Pyon represented North Korea at the 2004 Summer Olympics alongside Kim Un-jong, Hong Su-jong, Ri Hae-yon, Kang Yun-mi, Han Jong-ok. In the qualification round, the team finished last out of the 12 teams competing, but Pyon qualified for the all-around final in 23rd place and the uneven bars final in eighth place. She finished seventeenth in the all-around final, and she finished fourth in the uneven bars final. She was only 0.037 points away from winning the bronze medal.
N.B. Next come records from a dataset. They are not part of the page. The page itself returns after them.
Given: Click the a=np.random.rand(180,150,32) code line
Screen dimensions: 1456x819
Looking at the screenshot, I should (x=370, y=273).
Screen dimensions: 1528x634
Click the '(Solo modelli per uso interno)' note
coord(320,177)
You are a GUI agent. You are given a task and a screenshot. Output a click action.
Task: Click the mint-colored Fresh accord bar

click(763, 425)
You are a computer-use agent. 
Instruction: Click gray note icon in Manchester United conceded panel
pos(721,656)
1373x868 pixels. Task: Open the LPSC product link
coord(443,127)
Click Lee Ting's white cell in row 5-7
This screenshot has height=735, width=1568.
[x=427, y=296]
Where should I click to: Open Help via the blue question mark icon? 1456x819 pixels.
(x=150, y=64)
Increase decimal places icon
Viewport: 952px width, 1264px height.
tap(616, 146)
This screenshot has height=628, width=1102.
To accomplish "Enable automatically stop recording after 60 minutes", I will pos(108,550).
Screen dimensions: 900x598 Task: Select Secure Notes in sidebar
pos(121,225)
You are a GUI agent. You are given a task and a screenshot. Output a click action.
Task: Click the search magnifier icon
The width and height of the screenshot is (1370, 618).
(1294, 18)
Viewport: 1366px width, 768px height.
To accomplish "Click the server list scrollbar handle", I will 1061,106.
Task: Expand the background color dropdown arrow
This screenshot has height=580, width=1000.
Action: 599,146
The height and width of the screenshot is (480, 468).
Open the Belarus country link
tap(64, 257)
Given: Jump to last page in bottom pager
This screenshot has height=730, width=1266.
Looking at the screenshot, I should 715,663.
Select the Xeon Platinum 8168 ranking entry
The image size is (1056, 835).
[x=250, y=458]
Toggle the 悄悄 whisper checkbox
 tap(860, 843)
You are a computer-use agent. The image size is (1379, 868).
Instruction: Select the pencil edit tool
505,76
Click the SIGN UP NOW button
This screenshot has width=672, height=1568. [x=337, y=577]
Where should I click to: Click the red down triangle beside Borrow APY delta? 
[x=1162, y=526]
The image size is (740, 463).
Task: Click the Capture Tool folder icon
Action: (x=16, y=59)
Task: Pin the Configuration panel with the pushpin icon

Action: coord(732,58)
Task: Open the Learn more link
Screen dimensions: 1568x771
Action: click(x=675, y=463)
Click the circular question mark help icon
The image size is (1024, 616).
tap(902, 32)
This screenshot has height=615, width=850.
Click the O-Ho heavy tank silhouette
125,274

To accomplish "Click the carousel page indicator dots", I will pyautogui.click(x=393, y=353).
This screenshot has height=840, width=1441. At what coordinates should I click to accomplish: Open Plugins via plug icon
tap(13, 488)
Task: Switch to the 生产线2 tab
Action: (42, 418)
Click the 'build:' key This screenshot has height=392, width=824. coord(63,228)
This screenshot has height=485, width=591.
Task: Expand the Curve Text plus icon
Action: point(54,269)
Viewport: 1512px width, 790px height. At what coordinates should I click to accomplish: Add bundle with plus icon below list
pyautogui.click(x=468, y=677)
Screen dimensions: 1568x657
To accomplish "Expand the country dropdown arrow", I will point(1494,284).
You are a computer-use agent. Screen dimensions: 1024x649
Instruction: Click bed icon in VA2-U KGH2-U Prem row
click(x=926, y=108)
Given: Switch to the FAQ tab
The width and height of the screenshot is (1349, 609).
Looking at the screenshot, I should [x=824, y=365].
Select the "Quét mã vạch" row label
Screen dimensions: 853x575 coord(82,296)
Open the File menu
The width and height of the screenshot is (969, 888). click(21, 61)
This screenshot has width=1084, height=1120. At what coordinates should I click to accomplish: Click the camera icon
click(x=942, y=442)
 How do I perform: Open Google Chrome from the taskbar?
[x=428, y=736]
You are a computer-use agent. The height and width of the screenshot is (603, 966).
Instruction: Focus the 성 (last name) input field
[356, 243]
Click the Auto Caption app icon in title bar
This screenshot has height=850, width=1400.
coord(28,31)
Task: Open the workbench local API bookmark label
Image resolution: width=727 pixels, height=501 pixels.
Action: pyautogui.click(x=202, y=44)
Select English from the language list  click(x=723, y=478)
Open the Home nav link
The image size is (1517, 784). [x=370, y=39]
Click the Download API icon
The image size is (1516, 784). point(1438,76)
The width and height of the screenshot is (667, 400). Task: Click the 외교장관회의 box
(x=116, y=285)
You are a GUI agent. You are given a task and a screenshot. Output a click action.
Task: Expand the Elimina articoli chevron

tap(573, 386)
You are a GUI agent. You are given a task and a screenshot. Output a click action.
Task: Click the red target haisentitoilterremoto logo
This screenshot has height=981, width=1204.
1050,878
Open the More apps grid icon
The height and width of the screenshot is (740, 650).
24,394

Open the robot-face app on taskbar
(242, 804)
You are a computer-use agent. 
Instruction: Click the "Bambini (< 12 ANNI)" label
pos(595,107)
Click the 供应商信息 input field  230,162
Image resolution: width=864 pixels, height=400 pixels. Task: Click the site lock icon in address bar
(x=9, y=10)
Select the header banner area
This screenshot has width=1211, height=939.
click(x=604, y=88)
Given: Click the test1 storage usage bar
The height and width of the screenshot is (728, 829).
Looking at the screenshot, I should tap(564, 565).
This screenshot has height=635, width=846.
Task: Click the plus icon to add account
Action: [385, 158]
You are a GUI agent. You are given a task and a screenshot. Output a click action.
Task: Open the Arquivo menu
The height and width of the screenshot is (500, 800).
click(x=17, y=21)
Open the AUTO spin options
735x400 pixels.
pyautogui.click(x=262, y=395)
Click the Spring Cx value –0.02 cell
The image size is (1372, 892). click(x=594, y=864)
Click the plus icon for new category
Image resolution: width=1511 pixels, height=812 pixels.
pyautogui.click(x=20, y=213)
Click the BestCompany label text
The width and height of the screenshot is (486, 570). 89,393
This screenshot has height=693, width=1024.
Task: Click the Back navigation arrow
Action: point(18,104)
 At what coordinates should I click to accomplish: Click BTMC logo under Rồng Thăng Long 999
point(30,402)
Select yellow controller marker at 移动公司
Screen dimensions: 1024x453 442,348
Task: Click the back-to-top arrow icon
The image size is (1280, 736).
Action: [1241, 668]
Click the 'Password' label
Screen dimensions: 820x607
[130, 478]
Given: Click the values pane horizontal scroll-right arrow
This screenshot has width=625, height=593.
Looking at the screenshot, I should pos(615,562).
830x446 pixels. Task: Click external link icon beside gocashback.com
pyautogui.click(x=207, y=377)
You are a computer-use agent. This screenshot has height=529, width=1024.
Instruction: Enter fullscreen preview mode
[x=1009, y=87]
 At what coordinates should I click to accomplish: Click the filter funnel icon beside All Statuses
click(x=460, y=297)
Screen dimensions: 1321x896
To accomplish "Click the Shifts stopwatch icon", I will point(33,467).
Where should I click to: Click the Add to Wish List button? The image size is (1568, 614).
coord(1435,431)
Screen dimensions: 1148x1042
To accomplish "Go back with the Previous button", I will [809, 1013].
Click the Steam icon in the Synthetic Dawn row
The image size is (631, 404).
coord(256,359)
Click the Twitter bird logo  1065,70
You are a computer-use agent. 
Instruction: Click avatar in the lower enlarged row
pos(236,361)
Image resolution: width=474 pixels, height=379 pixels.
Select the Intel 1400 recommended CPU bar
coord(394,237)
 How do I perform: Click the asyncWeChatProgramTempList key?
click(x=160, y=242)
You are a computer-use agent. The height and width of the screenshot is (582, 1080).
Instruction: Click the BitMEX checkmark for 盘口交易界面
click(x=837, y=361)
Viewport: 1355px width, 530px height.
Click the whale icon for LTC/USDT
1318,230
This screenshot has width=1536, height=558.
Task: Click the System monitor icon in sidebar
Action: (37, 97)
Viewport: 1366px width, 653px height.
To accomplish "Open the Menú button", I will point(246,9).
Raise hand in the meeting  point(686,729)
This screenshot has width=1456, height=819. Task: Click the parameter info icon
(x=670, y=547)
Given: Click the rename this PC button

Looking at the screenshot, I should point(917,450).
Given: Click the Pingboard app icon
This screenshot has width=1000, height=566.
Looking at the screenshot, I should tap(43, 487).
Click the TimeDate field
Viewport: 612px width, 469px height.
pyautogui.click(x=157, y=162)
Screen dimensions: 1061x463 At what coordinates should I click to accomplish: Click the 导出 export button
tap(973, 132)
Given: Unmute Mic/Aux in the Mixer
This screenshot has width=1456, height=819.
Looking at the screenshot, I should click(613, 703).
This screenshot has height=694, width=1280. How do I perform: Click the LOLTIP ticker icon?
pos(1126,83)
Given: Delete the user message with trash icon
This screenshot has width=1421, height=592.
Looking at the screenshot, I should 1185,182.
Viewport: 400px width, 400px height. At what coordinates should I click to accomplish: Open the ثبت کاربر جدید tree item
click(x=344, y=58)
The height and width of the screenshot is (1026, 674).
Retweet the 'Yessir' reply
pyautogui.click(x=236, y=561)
Pyon helped North Korea win the team bronze medal at the 2005 East Asian Games, but she did not advance into any of the individual finals. She then helped the team win the silver medal behind China at the 2006 Asian Championships. Individually, she won the all-around bronze medal behind Chinese gymnasts Zhou Zhuoru and He Ning. She also won the bronze medal on the uneven bars, behind He and Zhou. She then competed with the North Korean team that finished 13th at the 2006 World Championships. At the 2006 Asian Games, Pyon initially won a silver medal in the team event, but the medal was stripped after the International Gymnastics Federation discovered that Cha Yong-hwa's age was falsified. Individually, she advanced to the all-around final and finished sixth and the balance beam final and finished fifth.